Communicant.info : Bonjour, Stéphane, est ce que ce sont les même raisons qui vous ont poussé à créer la Coopérative d’Activités et d’Emploi Artenréel, il y a plus d’une dizaine d’années qui vous animent toujours ? Quelles sont-elles ?Stéphane Bossuet : Vous avez raison de me poser la question : pour convaincre il faut être convaincu, donc savoir ce que l’on veut et essayer de bien le dire. Artenréel est le fruit d’une conviction qui ne m’a jamais quittée : la coopérative offre à la fragilité économique des artistes une réponse opportune qui allie engagement collectif et responsabilité partagée. Artenréel nous démontre encore, depuis 15 ans qu’être entrepreneur culturel implique non seulement d’inscrire son travail dans le monde économique, mais aussi de poursuivre avec passion, la volonté de faire émerger sa vision artistique.
Pour autant la difficile question d’une mise en tension entre coopération et réussite artistique demeure : le devoir de s’accorder entre une position singulière, originale d’artiste et être co-auteur d’une œuvre commune que représente l’esprit du projet – le coopératisme. Procédant par essais et erreurs, l’intuition, l’inconnu, la création, la pensée divergente entre individu et collectif sont toujours et encore les points de départ au bonheur qui m’anime et qui cherche une réponse à la question éthique du vivre ensemble.

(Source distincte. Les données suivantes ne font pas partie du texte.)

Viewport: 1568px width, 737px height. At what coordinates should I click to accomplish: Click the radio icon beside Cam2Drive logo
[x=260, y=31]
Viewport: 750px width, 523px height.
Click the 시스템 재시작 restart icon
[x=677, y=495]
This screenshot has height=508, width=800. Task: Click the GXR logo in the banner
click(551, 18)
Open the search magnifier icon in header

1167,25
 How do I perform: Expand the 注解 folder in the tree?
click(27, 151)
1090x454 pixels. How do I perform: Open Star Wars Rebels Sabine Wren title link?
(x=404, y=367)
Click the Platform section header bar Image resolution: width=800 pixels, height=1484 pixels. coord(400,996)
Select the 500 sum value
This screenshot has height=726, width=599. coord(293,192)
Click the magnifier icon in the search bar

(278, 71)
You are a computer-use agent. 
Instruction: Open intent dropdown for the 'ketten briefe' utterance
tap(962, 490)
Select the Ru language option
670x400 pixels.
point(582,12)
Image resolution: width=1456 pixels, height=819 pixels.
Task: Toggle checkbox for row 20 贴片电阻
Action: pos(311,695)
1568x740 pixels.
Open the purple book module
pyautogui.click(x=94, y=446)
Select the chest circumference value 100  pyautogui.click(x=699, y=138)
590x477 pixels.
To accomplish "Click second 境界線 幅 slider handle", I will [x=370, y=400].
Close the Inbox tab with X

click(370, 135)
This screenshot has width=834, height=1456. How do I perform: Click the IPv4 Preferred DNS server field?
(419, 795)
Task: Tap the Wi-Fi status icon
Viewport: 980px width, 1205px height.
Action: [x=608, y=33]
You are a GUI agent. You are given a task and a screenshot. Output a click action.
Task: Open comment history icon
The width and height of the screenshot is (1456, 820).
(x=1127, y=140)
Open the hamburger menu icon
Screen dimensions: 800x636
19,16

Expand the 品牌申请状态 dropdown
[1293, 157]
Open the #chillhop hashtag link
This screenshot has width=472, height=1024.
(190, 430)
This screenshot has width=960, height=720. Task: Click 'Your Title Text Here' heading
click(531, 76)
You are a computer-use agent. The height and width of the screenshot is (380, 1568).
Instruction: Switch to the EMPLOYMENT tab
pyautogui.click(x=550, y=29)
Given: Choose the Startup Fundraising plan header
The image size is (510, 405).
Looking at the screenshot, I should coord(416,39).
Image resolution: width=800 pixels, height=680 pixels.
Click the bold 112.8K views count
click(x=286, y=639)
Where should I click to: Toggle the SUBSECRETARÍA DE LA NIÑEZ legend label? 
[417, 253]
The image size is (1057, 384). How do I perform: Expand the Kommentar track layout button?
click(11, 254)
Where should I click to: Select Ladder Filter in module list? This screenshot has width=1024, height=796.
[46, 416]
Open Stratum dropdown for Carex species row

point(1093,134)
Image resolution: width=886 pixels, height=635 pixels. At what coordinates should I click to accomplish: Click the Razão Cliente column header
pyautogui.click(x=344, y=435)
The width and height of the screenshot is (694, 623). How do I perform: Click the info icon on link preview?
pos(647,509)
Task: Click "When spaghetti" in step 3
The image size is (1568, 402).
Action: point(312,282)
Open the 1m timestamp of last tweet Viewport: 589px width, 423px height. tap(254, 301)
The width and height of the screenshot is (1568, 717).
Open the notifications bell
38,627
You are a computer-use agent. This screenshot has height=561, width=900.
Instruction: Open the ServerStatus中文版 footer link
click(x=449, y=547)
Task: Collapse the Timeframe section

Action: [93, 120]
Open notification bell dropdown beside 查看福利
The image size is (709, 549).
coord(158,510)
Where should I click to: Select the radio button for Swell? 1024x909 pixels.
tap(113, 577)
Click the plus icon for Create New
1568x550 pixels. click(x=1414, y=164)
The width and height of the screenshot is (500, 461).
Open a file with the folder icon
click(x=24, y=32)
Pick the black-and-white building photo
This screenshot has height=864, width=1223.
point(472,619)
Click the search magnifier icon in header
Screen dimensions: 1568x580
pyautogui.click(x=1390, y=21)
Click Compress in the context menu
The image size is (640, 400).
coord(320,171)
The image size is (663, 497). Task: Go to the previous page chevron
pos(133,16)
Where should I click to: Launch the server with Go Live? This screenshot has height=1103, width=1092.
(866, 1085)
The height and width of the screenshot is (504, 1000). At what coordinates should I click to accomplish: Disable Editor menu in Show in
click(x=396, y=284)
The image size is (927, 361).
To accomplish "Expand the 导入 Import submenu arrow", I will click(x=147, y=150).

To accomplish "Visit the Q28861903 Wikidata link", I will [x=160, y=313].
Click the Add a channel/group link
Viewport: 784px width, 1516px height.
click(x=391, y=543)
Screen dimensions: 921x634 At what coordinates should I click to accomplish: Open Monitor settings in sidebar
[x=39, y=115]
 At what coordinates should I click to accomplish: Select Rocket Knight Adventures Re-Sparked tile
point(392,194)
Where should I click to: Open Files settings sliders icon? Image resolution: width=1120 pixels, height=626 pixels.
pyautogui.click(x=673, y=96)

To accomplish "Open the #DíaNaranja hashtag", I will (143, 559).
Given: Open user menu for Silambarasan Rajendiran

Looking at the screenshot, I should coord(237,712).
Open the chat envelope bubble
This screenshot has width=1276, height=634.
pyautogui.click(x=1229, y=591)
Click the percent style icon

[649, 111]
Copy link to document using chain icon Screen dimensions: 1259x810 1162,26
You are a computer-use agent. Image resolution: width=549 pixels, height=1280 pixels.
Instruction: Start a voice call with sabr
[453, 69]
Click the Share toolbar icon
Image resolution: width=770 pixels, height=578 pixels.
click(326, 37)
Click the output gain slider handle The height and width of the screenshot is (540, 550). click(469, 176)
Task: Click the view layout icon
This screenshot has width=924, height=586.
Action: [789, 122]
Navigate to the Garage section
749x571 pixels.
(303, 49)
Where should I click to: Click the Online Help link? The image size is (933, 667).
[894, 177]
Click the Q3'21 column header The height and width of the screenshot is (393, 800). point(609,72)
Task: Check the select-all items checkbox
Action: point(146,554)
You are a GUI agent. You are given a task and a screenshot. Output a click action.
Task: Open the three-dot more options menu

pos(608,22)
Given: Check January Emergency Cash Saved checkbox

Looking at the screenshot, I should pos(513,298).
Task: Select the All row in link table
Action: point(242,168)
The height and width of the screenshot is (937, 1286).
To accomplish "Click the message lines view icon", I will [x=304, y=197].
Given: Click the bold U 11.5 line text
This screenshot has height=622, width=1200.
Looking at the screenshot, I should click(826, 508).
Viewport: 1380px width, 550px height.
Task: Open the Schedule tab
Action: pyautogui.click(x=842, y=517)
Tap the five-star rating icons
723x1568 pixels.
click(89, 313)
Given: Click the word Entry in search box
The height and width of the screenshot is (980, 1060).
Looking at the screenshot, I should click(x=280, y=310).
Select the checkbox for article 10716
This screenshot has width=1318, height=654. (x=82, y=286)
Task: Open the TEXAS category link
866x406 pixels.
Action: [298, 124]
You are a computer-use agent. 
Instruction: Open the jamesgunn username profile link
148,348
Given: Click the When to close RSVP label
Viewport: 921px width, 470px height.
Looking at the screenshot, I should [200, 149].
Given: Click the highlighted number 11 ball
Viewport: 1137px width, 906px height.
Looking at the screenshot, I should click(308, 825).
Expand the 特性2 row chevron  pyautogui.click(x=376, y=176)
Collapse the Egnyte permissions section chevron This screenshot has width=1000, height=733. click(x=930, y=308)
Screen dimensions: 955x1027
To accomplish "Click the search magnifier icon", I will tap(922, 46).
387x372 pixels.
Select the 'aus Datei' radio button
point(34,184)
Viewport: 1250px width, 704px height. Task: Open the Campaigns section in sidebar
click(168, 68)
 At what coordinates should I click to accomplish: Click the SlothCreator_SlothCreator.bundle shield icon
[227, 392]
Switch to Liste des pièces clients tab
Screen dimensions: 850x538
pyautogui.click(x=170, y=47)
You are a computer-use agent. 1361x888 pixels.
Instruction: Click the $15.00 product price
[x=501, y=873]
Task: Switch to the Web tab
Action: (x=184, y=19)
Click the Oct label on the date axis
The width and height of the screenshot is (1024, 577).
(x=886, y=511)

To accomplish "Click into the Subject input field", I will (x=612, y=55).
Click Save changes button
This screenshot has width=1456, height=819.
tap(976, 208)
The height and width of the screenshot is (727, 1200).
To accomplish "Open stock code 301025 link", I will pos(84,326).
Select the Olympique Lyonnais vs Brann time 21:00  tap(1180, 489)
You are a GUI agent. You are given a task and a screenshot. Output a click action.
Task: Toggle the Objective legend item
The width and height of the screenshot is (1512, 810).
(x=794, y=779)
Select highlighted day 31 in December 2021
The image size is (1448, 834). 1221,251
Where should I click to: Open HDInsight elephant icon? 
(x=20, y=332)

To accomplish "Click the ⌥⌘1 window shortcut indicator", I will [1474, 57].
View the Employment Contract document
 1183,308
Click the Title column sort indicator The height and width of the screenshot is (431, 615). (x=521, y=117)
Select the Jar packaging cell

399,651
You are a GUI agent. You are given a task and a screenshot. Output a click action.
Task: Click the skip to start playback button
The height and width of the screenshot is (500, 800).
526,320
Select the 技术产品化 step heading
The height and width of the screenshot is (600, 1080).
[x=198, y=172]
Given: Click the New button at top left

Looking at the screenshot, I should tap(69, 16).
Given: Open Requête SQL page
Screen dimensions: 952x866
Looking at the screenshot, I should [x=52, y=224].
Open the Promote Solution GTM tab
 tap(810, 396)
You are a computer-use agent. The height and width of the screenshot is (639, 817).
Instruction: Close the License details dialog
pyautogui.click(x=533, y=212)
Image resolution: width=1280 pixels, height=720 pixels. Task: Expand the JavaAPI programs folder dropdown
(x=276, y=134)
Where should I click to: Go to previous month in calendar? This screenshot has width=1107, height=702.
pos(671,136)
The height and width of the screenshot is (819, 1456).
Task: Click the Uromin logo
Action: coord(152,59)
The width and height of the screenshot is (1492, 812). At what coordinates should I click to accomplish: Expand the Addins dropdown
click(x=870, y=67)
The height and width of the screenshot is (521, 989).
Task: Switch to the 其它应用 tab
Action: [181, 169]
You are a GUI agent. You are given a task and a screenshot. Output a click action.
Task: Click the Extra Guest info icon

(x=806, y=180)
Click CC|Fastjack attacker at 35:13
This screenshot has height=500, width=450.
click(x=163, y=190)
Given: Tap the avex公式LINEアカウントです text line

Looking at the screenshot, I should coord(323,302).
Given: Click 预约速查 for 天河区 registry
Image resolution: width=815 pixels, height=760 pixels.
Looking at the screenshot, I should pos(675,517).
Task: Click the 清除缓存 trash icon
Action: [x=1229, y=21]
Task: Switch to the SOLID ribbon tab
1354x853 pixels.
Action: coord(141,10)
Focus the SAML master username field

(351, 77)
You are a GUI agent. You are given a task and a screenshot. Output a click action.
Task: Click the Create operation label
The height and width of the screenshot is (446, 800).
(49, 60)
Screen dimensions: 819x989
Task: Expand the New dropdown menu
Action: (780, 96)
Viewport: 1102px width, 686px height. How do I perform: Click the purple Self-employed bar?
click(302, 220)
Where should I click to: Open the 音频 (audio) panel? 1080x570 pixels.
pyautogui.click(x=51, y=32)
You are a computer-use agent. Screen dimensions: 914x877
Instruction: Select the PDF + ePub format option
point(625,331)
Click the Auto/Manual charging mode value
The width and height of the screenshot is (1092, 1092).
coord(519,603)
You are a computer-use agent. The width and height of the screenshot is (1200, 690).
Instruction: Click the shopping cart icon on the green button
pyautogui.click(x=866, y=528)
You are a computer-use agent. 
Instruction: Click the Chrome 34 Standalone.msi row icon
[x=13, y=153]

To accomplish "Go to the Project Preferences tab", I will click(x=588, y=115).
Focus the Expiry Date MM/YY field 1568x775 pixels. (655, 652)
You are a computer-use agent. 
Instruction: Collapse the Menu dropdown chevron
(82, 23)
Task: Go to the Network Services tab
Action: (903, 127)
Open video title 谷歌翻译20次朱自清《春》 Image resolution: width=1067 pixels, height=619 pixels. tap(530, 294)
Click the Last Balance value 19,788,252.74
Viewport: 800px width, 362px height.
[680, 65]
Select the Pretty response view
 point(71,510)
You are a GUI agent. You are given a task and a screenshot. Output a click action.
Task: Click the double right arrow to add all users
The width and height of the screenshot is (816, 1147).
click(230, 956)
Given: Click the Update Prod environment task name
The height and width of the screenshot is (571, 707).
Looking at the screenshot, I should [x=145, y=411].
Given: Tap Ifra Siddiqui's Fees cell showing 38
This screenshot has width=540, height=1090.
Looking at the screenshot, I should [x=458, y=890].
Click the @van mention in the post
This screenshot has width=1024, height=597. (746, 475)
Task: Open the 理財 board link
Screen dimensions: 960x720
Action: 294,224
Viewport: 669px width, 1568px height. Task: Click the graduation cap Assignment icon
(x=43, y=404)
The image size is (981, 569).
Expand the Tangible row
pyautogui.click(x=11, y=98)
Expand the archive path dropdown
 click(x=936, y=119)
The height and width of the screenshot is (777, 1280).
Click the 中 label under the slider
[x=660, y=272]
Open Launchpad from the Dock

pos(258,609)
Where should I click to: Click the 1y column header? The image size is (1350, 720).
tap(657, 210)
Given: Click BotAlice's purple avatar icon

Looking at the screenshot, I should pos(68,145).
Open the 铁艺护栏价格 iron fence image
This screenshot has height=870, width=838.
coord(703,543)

Stephane Bossuet Coopération Culture
Stephane Bossuet : « Aller dans le sens commun sans pour autant briser la mobilisation des intelligences et des individualités »

C.I : Pouvez-vous, basiquement, expliquer ce qu’est une coopérative ?
SB : Le basique, c’est la loi 47 qui est au cœur de toutes les coopératives : La coopérative est une société constituée par plusieurs personnes volontairement réunies en vue de satisfaire à leurs besoins économiques, culturels ou sociaux par leur effort commun et la mise en place des moyens nécessaires.
Elle exerce son activité dans toutes les branches de l’activité humaine et respecte les principes suivants :
– Une adhésion volontaire et ouverte à tous,
– Une gouvernance démocratique,
– La participation économique de ses membres,
– La formation desdits membres et la coopération avec les autres coopératives.
Chaque membre coopérateur dénommé, selon le cas, « associé » ou « sociétaire », dispose d’une voix à l’assemblée générale.
Les excédents de la coopérative sont prioritairement mis en réserve pour assurer son développement et celui de ses membres.
De cette loi, on décline les différents modèles coopératifs dans les secteurs de production, de la consommation, du commerce, de l’habitat, des banques…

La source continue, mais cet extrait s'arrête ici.